Question

Find the tangent(s) to the curve $$x(t)=-t + 2\\cos\\frac{1}{4}\\pi t$$ \t\t $$y(t)=t^{4}-4t^{2}$$ at the point (2,0)

Answer

**step1 Identify Parameter Values for the Given Point**

To find the tangent line(s) at a specific point on a parametric curve, we first need to determine the value(s) of the parameter 't' that correspond to that point. This means we need to find 't' such that both $$x(t)$$ and $$y(t)$$ match the coordinates of the given point (2, 0).

Given the equations:

$$x(t) = -t + 2\cos\left(\frac{1}{4}\pi t\right) \quad (1)$$
$$y(t) = t^4 - 4t^2 \quad (2)$$

We set $$x(t) = 2$$ and $$y(t) = 0$$:

$$-t + 2\cos\left(\frac{1}{4}\pi t\right) = 2 \quad (A)$$
$$t^4 - 4t^2 = 0 \quad (B)$$

First, let's solve equation (B) for 't':

$$t^2(t^2 - 4) = 0$$
$$t^2(t - 2)(t + 2) = 0$$

This gives three possible values for 't':

$$t = 0, \quad t = 2, \quad t = -2$$

Now, we substitute these values into equation (A) to see which ones satisfy the condition $$x(t)=2$$:

For $$t=0$$:

$$x(0) = -0 + 2\cos\left(\frac{1}{4}\pi \times 0\right) = 2\cos(0) = 2 \times 1 = 2$$

This matches the x-coordinate of the point (2,0). So, $$t=0$$ is a valid parameter value.

→ **Data for the task**
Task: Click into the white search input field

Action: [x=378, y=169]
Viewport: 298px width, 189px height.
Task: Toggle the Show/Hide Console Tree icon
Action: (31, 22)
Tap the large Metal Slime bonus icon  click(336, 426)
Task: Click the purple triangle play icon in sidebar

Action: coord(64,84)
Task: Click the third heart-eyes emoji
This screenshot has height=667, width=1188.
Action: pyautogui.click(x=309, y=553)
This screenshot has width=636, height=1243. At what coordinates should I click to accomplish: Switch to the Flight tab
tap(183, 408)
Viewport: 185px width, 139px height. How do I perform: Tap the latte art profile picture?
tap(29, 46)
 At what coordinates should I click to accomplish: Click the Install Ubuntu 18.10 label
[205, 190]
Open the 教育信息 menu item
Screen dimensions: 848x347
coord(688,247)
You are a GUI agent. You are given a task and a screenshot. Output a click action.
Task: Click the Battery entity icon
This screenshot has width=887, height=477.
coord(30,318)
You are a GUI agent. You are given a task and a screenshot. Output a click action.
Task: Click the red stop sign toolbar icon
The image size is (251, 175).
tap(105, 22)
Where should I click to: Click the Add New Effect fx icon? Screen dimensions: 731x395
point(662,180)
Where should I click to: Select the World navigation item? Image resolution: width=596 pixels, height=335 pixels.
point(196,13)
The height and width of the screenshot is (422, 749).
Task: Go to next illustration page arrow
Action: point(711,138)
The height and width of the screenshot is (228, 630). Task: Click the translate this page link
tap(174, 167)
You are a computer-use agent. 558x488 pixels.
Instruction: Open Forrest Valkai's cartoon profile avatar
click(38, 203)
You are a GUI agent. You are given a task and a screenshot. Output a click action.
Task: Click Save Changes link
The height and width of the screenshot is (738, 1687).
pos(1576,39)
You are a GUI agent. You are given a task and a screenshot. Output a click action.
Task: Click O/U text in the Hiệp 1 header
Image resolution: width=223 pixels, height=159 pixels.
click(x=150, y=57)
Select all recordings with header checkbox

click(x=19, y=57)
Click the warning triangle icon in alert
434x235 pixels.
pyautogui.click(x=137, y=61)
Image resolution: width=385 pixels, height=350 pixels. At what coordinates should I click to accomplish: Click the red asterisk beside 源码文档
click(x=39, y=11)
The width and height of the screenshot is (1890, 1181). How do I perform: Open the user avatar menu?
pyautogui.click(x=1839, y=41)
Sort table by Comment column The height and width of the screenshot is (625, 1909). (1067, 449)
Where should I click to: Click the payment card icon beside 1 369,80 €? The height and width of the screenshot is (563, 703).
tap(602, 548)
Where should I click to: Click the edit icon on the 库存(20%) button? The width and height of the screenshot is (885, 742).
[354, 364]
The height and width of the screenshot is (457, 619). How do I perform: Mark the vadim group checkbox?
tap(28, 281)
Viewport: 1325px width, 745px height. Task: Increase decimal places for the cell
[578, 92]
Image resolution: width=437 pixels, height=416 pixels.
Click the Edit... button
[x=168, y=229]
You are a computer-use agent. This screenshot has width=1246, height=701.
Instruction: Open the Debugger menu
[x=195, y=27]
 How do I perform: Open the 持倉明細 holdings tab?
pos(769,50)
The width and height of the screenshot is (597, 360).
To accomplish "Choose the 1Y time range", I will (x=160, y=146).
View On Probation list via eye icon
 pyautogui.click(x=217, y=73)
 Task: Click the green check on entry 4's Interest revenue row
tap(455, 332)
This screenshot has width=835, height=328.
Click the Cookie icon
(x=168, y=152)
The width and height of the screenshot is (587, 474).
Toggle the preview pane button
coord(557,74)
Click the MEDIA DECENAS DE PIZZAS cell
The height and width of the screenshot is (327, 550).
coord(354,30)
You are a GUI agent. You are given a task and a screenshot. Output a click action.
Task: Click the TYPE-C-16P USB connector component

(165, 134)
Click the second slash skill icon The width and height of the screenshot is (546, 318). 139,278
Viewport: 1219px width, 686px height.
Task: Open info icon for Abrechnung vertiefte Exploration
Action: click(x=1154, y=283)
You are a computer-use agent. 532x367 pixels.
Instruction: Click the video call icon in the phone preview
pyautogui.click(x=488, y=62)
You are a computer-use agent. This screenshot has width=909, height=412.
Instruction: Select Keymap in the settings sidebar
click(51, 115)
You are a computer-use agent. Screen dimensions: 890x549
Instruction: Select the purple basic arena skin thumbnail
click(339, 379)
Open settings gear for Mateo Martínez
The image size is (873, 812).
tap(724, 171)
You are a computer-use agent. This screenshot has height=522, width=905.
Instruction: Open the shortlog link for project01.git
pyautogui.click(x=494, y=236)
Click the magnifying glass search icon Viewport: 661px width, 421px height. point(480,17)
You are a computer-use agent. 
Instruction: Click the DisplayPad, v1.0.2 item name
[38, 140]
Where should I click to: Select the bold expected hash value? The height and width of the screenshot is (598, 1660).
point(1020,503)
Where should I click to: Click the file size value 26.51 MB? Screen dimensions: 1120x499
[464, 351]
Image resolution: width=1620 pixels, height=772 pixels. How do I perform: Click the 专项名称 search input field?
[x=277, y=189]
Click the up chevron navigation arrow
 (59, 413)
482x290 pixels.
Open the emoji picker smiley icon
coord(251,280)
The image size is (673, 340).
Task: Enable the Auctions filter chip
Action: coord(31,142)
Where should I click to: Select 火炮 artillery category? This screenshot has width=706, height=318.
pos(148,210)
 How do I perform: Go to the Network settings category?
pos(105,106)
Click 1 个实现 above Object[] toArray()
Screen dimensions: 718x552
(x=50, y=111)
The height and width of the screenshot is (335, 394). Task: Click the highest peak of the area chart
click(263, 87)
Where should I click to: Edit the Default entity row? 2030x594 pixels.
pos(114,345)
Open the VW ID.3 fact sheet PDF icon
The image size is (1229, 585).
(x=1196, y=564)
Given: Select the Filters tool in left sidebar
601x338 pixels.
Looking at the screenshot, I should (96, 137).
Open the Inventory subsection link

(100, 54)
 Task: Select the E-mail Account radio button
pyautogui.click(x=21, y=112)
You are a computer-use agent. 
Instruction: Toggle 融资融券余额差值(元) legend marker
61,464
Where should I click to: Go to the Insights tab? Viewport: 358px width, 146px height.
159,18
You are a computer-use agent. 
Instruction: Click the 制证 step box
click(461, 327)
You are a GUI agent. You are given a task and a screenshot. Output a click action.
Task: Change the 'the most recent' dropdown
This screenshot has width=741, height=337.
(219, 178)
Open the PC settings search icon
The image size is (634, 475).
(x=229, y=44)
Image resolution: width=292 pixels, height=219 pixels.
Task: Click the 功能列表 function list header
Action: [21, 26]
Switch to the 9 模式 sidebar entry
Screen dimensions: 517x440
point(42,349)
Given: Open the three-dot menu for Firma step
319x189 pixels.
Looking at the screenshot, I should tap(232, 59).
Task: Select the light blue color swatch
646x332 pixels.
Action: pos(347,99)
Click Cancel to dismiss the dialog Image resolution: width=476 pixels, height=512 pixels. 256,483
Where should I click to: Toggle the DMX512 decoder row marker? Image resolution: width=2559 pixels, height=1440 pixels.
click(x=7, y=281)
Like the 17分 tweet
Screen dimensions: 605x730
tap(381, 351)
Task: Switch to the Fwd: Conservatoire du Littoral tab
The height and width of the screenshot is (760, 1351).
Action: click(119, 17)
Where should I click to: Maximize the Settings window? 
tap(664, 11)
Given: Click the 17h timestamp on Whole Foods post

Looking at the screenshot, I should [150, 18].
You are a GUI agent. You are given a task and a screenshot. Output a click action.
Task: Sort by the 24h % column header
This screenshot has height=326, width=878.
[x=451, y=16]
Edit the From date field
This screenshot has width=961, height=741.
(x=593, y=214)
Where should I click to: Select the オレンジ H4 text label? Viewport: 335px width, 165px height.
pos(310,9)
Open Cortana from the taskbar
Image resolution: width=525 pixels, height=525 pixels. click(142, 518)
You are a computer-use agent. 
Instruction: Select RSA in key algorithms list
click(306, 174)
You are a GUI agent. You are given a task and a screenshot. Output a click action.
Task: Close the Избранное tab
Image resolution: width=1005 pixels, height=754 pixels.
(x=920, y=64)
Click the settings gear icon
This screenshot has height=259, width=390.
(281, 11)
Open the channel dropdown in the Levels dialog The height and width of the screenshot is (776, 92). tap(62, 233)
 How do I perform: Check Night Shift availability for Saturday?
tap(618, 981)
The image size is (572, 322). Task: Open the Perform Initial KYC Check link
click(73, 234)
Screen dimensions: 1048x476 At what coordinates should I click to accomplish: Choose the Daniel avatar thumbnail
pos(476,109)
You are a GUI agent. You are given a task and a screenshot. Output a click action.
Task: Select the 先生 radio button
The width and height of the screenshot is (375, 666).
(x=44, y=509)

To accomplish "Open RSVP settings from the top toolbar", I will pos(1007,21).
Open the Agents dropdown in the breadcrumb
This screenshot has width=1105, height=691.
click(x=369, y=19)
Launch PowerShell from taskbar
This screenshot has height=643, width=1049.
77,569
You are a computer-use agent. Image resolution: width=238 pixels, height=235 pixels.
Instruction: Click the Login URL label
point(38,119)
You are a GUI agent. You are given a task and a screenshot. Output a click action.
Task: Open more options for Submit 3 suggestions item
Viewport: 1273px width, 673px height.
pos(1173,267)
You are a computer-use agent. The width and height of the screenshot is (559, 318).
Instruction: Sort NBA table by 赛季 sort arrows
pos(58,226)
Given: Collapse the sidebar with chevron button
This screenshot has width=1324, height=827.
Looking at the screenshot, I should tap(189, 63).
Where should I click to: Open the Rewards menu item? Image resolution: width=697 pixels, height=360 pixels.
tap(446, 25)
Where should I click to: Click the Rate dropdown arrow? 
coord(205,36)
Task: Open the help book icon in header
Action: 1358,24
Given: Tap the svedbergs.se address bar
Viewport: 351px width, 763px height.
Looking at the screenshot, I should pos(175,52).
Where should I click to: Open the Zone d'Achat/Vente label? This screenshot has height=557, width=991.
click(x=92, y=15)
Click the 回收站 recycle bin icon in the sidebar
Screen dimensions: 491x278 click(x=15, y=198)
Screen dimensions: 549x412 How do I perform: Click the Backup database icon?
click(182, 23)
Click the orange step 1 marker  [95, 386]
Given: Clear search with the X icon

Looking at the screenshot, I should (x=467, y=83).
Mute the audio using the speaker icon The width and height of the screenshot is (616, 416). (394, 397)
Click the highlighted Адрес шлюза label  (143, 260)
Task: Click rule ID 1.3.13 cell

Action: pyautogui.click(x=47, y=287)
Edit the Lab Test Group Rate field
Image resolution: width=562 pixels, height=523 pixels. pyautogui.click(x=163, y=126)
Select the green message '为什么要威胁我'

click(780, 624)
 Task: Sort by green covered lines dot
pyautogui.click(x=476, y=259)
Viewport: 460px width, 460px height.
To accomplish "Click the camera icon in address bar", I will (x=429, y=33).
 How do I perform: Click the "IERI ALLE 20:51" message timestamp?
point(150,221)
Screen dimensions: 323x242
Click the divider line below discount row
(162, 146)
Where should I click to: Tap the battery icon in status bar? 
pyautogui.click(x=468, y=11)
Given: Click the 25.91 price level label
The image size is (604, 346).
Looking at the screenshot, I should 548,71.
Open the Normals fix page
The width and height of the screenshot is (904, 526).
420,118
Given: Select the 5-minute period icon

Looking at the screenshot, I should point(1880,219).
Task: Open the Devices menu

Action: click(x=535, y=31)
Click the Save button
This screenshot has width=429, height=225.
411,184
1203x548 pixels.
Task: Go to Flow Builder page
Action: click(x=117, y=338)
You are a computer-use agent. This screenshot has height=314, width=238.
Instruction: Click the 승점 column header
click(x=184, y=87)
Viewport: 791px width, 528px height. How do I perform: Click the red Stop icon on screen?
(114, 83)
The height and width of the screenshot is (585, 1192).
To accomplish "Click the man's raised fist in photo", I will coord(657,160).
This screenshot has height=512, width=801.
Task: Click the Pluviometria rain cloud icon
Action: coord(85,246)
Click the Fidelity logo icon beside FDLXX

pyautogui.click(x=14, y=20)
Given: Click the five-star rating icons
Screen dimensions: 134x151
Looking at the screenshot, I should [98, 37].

→ **Given request 1**
Collect every line of the entries above that contains the word "thumbnail", matching case exactly.
→ **Given request 2**
Resume the worked solution on finding tangents to the parametric curve, picking up right after its last line.

→ **Exercise answer 1**
Instruction: Select the purple basic arena skin thumbnail
Screen dimensions: 1048x476 At what coordinates should I click to accomplish: Choose the Daniel avatar thumbnail

→ **Exercise answer 2**
For $$t=2$$:

$$x(2) = -2 + 2\cos\left(\frac{1}{4}\pi \times 2\right) = -2 + 2\cos\left(\frac{\pi}{2}\right) = -2 + 2 \times 0 = -2$$

This does not match the x-coordinate of the point (2,0). So, $$t=2$$ is not a valid parameter value.

For $$t=-2$$:

$$x(-2) = -(-2) + 2\cos\left(\frac{1}{4}\pi \times (-2)\right) = 2 + 2\cos\left(-\frac{\pi}{2}\right) = 2 + 2 \times 0 = 2$$

This matches the x-coordinate of the point (2,0). So, $$t=-2$$ is a valid parameter value.

Therefore, the curve passes through the point (2,0) at two parameter values: $$t=0$$ and $$t=-2$$. This means there will be two tangent lines at this point.

**step2 Calculate the Derivatives of x and y with respect to t**

To find the slope of the tangent line, we need to calculate the derivatives of $$x(t)$$ and $$y(t)$$ with respect to 't'. The derivative $$\frac{dx}{dt}$$ represents the rate of change of the x-coordinate, and $$\frac{dy}{dt}$$ represents the rate of change of the y-coordinate.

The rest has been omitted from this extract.